If you’re new to the Paleo/Primal lifestyle, one of the first things you gave up/are going to give up is bread. Sound like a tragedy? I promise you it’s not.
Paleo and Gluten
If you haven’t heard by now about all of the evils of gluten, I’m going to give you a little run-down of it now. For starters, it’s extremely inflammatory. It increases gut permeability, thereby letting toxins and undigested foods into the blood stream. This not only inhibits digestion and nutrient absorption, it also sets off an immune reaction as the body attacks the misplaced food particles.

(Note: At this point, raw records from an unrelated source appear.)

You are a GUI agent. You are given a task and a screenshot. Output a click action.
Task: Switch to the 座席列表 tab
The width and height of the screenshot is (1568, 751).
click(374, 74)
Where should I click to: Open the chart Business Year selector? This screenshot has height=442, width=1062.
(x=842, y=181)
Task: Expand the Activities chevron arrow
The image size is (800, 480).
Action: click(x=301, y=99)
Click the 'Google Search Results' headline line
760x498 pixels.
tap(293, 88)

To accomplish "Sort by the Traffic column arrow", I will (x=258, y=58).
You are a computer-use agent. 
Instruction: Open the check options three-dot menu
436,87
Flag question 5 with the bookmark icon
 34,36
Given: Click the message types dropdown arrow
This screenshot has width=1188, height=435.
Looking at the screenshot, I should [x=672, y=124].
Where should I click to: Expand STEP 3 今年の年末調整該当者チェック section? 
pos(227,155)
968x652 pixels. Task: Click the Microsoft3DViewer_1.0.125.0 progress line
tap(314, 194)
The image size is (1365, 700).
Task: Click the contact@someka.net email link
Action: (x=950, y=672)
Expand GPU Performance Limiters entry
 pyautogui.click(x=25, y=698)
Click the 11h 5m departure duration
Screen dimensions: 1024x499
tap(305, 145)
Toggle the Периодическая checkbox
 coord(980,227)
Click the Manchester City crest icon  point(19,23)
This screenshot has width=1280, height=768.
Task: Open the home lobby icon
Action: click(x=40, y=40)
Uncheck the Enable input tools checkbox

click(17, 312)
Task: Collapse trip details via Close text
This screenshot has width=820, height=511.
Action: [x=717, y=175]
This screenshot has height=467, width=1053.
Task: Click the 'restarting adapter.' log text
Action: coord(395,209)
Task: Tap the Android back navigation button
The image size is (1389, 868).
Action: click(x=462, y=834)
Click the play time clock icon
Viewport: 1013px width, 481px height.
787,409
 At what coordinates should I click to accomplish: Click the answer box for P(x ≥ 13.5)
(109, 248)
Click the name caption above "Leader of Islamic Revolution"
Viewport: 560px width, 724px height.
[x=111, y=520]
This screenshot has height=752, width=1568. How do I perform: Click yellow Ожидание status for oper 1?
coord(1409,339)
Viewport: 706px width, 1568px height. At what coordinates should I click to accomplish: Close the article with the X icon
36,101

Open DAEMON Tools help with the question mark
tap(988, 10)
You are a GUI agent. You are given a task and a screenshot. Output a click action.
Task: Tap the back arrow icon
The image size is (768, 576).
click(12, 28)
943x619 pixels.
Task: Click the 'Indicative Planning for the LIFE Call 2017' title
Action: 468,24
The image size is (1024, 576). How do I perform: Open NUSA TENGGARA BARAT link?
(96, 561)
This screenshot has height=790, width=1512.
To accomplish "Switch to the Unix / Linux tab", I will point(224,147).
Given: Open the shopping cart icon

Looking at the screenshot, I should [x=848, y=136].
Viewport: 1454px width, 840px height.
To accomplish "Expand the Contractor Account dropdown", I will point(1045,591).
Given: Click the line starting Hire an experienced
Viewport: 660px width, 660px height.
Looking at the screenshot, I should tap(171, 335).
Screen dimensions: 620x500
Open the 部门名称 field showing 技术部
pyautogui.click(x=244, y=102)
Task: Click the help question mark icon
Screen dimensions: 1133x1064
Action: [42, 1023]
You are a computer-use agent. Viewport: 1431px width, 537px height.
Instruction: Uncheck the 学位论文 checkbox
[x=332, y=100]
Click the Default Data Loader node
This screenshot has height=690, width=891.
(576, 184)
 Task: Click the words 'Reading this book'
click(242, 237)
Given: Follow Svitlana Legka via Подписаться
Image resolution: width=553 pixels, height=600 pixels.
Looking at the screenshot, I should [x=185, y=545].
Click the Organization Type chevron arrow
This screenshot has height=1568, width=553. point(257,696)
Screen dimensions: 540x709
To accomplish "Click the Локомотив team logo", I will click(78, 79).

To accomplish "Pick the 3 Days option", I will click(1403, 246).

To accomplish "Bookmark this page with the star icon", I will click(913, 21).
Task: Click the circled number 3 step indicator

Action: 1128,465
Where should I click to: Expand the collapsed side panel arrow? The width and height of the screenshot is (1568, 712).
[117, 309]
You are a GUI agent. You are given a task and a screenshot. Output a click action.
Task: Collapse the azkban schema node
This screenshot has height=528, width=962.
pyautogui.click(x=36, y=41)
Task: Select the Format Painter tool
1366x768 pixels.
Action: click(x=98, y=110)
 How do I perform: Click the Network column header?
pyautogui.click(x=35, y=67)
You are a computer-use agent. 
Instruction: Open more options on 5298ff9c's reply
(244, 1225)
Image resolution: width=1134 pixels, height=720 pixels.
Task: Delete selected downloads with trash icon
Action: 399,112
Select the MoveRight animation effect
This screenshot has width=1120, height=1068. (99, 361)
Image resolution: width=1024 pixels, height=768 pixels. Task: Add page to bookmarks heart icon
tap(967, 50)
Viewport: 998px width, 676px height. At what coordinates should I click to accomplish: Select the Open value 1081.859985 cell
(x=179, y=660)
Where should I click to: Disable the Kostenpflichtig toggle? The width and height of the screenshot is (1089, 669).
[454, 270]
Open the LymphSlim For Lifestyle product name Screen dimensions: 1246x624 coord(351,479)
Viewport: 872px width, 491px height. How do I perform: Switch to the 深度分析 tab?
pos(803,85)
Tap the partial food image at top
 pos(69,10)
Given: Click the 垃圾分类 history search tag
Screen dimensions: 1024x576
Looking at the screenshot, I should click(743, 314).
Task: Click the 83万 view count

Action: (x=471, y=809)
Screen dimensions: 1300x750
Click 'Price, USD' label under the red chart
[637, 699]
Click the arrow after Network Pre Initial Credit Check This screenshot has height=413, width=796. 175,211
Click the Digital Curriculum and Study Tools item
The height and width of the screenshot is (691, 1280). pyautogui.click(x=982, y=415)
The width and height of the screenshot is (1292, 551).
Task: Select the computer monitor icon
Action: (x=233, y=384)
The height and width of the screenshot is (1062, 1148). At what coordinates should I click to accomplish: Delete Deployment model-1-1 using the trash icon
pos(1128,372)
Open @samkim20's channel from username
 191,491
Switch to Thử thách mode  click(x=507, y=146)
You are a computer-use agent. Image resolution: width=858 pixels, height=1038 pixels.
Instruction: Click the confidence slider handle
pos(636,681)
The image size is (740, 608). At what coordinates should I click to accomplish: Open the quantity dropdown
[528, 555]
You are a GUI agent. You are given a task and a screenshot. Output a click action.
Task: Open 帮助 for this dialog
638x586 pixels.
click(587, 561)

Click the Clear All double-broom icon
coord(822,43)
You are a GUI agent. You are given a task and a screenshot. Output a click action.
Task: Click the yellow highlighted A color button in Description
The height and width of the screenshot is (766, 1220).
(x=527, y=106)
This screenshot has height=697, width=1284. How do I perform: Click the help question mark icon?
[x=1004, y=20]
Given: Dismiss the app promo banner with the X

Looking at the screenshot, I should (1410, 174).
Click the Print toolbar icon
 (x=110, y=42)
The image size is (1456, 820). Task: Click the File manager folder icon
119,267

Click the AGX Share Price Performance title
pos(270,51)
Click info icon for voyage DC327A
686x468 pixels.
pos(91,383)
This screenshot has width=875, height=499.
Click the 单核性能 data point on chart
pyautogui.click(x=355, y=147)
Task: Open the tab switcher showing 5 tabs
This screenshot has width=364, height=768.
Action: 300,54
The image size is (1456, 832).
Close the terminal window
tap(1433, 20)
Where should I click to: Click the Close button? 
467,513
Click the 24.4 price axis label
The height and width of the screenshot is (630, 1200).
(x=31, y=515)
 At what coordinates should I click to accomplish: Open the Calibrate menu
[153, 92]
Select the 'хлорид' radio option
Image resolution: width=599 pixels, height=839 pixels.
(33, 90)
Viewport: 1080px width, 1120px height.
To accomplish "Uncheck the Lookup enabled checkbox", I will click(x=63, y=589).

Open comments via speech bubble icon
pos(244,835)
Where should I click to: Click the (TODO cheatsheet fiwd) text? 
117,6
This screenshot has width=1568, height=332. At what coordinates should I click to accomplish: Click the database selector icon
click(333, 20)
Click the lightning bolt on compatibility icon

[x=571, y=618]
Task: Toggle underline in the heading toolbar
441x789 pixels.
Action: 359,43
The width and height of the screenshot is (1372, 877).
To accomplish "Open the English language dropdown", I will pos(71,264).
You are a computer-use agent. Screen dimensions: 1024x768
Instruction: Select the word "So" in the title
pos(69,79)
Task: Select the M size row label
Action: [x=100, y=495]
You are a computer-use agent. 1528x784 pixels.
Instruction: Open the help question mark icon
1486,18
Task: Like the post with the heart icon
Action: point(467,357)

Inflammation is a large part of this immune reaction, but it’s only meant to be used occasionally. People who make bread a regular part of their diets suffer from chronic inflammation, and that has been connected to a number of dangerous health issues, including high blood pressure and even organ failure.
Paleo and Carbohydrates
Aside from the issue of gluten, bread is extremely high in carbohydrates and low in nutrients. Our bodies take the carbohydrates from bread and digest it just like they digest table sugar. Our bodies can’t tell the difference between the two. In fact, two slices of whole wheat bread is equivalent to 10 teaspoons of sugar.
Part of living a Paleo lifestyle is maintaining steady blood sugar levels. By avoiding the spikes in blood sugar, we also avoid the crashes, which tend to leave us tired and craving more sugar. Eating foods that contain the equivalent of ten teaspoons of sugar is not going to help us avoid that spike and subsequent crash. By choosing a lettuce wrap or a salad over that sandwich, we are able to stay fuller longer, often lasting all afternoon and maybe even into the evening before we get hungry again, not to mention getting an extra dose of vitamins, minerals, and immune-boosting anti-oxidants from all those vegetables!
If you just can’t live without bread, there are some alternatives in our Paleo Breads section. Just be sure to indulge occasionally, rather than every day.